Isn't there any standard function for the purpose ? What I would like to do is to create an application where user will enter values for different options present in ICMP router advertisement message as stated in RFC 4861.
Option Formats
Neighbor Discovery messages include zero or more options, some of
which may appear multiple times in the same message. Options should
be padded when necessary to ensure that they end on their natural
64-bit boundaries. All options are of the form:
0 1 2 3
0 1 2 3 4 5 6 7 8 9 0 1 2 3 4 5 6 7 8 9 0 1 2 3 4 5 6 7 8 9 0 1
+-+-+-+-+-+-+-+-+-+-+-+-+-+-+-+-+-+-+-+-+-+-+-+-+-+-+-+-+-+-+-+-+
| Type | Length | ... |
+-+-+-+-+-+-+-+-+-+-+-+-+-+-+-+-+-+-+-+-+-+-+-+-+-+-+-+-+-+-+-+-+
~ ... ~
+-+-+-+-+-+-+-+-+-+-+-+-+-+-+-+-+-+-+-+-+-+-+-+-+-+-+-+-+-+-+-+-+
Fields:
Type 8-bit identifier of the type of option. The
options defined in this document are:
Option Name Type
Source Link-Layer Address 1
Target Link-Layer Address 2
Prefix Information 3
Redirected Header 4
MTU 5
Length 8-bit unsigned integer. The length of the option
(including the type and length fields) in units of
8 octets. The value 0 is invalid. Nodes MUST
silently discard an ND packet that contains an
option with length zero.
4.6.1. Source/Target Link-layer Address
0 1 2 3
0 1 2 3 4 5 6 7 8 9 0 1 2 3 4 5 6 7 8 9 0 1 2 3 4 5 6 7 8 9 0 1
+-+-+-+-+-+-+-+-+-+-+-+-+-+-+-+-+-+-+-+-+-+-+-+-+-+-+-+-+-+-+-+-+
| Type | Length | Link-Layer Address ...
+-+-+-+-+-+-+-+-+-+-+-+-+-+-+-+-+-+-+-+-+-+-+-+-+-+-+-+-+-+-+-+-+
Fields:
Type
1 for Source Link-layer Address
2 for Target Link-layer Address
Length The length of the option (including the type and
length fields) in units of 8 octets. For example,
the length for IEEE 802 addresses is 1
[IPv6-ETHER].
Link-Layer Address
The variable length link-layer address.
The content and format of this field (including
byte and bit ordering) is expected to be specified
in specific documents that describe how IPv6
operates over different link layers. For instance,
[IPv6-ETHER].
One more thing I am not quite handy with C++, can you please provide a C alternative ?
Thanks.
Your first question, it's not that hard to write, and since MAC addresses are represented by a 6 byte array you don't need to take machine-dependency into account ( like endian-ness and stuff )

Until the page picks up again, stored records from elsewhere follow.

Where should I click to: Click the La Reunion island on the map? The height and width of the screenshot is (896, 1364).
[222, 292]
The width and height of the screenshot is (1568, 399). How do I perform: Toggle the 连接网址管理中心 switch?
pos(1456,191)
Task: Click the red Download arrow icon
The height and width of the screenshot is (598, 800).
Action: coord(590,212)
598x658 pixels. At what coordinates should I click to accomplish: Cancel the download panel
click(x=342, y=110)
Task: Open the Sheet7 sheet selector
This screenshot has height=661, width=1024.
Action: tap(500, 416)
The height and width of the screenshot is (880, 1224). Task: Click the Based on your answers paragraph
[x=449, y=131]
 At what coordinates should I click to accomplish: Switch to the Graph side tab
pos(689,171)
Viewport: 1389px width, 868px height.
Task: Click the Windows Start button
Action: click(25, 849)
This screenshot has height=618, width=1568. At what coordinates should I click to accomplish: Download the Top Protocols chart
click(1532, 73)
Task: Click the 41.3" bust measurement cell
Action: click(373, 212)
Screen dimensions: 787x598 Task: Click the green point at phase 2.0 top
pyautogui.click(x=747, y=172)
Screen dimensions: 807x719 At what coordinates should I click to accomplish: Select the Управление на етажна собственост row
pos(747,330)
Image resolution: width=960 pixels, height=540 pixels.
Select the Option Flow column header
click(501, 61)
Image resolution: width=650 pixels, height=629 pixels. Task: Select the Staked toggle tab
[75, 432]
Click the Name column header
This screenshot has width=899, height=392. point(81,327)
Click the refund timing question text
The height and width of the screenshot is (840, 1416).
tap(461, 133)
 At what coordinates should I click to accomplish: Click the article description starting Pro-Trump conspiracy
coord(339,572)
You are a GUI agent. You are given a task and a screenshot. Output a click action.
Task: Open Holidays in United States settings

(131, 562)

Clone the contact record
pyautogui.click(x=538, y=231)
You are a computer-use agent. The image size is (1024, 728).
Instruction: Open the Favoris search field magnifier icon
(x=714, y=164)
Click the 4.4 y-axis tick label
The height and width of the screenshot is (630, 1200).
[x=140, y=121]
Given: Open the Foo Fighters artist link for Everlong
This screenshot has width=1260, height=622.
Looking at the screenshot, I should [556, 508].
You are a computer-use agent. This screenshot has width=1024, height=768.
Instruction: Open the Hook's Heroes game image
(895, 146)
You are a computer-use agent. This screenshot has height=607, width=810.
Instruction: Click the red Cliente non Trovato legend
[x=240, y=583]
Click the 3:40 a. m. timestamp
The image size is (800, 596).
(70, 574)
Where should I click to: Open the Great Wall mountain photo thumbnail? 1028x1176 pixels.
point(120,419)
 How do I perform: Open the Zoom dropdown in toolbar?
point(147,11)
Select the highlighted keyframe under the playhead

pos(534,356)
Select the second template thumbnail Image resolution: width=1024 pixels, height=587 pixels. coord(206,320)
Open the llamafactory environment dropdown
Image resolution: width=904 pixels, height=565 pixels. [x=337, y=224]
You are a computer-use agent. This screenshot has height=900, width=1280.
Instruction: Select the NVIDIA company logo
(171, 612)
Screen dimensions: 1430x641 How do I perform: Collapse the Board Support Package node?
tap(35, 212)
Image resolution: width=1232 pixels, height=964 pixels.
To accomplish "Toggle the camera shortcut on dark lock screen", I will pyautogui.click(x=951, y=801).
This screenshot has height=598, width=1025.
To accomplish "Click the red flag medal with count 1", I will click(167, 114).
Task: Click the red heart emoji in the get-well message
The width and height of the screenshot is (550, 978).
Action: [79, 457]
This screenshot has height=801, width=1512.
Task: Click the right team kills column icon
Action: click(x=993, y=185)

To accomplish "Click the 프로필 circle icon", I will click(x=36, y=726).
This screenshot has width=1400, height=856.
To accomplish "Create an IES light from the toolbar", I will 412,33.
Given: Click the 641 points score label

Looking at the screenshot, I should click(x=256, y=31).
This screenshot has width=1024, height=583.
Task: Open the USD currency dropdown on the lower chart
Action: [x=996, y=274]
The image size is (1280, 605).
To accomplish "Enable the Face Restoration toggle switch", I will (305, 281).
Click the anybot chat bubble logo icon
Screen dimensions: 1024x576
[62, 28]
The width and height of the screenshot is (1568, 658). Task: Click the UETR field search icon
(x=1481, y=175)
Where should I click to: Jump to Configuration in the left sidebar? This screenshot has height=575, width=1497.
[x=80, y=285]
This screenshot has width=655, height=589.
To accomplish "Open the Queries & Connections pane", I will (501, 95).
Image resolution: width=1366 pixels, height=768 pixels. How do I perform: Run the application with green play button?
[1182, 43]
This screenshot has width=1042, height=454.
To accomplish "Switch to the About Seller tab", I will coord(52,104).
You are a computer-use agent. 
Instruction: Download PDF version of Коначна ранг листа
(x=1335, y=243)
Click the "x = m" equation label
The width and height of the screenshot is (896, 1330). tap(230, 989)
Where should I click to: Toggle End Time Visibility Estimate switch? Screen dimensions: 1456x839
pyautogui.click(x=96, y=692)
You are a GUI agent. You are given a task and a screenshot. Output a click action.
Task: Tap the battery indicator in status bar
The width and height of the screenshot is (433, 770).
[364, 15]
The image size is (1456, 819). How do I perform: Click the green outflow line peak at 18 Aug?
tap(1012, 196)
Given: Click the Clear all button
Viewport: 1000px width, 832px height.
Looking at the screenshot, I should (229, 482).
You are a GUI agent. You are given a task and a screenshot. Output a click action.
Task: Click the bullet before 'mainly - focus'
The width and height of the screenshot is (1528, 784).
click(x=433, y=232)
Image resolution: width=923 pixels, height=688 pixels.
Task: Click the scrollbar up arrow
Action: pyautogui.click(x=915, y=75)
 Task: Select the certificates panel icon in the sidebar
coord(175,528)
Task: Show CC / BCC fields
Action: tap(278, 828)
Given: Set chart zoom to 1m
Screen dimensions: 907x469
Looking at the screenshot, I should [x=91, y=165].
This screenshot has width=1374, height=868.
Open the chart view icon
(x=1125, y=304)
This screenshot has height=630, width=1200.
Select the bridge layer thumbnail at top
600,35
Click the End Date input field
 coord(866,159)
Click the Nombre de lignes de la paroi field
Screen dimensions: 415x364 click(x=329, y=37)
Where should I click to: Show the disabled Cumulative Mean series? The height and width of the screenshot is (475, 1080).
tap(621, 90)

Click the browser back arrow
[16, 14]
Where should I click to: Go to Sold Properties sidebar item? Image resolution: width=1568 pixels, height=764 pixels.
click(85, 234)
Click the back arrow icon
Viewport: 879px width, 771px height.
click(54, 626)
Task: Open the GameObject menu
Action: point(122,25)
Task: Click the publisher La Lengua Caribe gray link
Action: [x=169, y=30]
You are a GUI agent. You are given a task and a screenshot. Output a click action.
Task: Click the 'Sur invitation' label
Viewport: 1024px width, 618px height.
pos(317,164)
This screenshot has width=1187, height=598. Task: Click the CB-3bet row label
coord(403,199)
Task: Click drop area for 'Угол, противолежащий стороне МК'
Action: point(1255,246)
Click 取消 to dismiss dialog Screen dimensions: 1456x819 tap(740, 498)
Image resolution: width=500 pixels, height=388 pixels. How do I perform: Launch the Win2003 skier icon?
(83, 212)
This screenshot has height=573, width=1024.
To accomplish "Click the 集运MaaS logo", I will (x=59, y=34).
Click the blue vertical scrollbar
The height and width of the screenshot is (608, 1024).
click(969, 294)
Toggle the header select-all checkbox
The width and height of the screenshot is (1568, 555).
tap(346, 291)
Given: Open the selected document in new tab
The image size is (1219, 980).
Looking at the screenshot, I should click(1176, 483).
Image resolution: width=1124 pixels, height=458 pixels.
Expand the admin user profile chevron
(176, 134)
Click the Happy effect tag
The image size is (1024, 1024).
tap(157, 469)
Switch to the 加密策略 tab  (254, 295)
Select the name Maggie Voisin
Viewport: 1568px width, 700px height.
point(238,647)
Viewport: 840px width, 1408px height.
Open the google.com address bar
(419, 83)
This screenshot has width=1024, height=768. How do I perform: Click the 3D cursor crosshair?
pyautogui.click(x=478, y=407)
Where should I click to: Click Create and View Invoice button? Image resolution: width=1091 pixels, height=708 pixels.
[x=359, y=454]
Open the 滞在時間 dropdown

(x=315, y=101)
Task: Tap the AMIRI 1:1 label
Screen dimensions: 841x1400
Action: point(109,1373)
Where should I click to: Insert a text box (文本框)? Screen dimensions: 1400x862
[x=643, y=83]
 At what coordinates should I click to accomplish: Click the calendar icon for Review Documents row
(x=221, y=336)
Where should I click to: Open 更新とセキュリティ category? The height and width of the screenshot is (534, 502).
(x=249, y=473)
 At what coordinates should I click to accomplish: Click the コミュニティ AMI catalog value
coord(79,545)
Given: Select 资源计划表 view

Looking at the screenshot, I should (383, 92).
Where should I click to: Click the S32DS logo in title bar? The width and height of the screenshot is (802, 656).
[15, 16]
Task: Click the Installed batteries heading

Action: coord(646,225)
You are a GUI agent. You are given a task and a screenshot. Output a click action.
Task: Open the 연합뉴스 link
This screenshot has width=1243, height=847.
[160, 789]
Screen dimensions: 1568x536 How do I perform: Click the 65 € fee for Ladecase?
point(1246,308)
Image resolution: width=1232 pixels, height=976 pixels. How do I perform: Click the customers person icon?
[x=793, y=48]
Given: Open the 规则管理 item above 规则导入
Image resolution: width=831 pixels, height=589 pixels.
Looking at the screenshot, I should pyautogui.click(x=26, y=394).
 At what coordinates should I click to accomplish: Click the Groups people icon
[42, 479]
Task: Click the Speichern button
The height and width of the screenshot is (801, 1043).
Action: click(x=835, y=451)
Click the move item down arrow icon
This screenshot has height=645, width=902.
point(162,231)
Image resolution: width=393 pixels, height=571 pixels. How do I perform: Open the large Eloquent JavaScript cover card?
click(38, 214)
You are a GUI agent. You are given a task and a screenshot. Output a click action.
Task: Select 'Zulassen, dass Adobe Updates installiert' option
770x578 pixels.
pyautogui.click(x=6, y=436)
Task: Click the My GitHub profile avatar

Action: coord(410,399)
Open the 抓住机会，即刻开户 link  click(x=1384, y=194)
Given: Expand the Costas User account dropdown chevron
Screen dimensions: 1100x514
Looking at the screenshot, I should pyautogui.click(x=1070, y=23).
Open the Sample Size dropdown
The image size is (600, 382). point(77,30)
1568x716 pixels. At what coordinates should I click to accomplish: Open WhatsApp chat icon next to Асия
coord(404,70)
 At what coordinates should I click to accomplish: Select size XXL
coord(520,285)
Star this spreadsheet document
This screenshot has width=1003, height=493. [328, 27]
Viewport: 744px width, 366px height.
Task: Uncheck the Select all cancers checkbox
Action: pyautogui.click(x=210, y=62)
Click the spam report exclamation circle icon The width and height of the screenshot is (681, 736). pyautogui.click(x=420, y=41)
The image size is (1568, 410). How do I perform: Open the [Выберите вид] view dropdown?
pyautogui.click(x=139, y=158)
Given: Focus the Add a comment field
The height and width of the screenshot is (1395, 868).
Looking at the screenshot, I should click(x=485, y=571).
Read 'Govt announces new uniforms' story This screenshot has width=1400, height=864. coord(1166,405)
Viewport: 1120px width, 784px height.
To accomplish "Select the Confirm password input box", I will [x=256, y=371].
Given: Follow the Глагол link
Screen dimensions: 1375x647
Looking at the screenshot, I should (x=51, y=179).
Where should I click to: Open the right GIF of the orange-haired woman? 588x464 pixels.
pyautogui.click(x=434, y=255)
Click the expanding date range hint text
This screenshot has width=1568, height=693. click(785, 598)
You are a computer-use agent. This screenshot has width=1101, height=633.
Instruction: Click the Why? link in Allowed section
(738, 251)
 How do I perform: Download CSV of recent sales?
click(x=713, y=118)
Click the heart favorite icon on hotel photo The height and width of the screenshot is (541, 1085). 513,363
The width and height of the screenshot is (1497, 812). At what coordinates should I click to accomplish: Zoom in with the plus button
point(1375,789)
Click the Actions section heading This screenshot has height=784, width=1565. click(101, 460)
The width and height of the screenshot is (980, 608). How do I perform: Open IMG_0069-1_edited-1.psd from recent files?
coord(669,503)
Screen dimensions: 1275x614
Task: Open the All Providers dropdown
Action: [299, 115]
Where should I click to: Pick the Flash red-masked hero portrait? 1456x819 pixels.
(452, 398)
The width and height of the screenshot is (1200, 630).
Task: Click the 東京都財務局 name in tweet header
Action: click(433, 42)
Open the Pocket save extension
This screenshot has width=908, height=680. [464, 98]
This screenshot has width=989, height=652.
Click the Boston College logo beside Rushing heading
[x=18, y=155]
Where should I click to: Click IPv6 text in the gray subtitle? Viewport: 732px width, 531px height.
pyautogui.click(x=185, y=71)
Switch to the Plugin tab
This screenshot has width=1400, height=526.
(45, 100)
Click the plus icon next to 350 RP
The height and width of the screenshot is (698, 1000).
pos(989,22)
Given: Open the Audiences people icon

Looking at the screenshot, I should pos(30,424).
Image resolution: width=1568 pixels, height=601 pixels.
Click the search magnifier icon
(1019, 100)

void str2MAC(string str,char* mac) {
for(int i=0;i<5;i++) {
string b = str.substr(0,str.find(':'));
str = str.substr(str.find(':')+1);
mac[i] = 0;
for(int j=0;j<b.size();b++) {
mac[i] *= 0x10;
mac[i] += (b[j]>'9'?b[j]-'a'+10:b[j]-'0');
}
}
mac[5] = 0;
for(int i=0;i<str.size();i++) {
mac[5] *= 0x10;
mac[5] += (str[i]>'9'?str[i]-'a'+10:str[i]-'0');
}
}
About your second question, IP ( and IPv6 specifically) is a Network Layer protocol and is above the Link Layer, thus doesn't have to do anything with the Link Layer.
If by Link Layer you mean Ethernet, yes Ethernet Address is always 48bits, but there are other Link Layer protocols presents which may use other formats.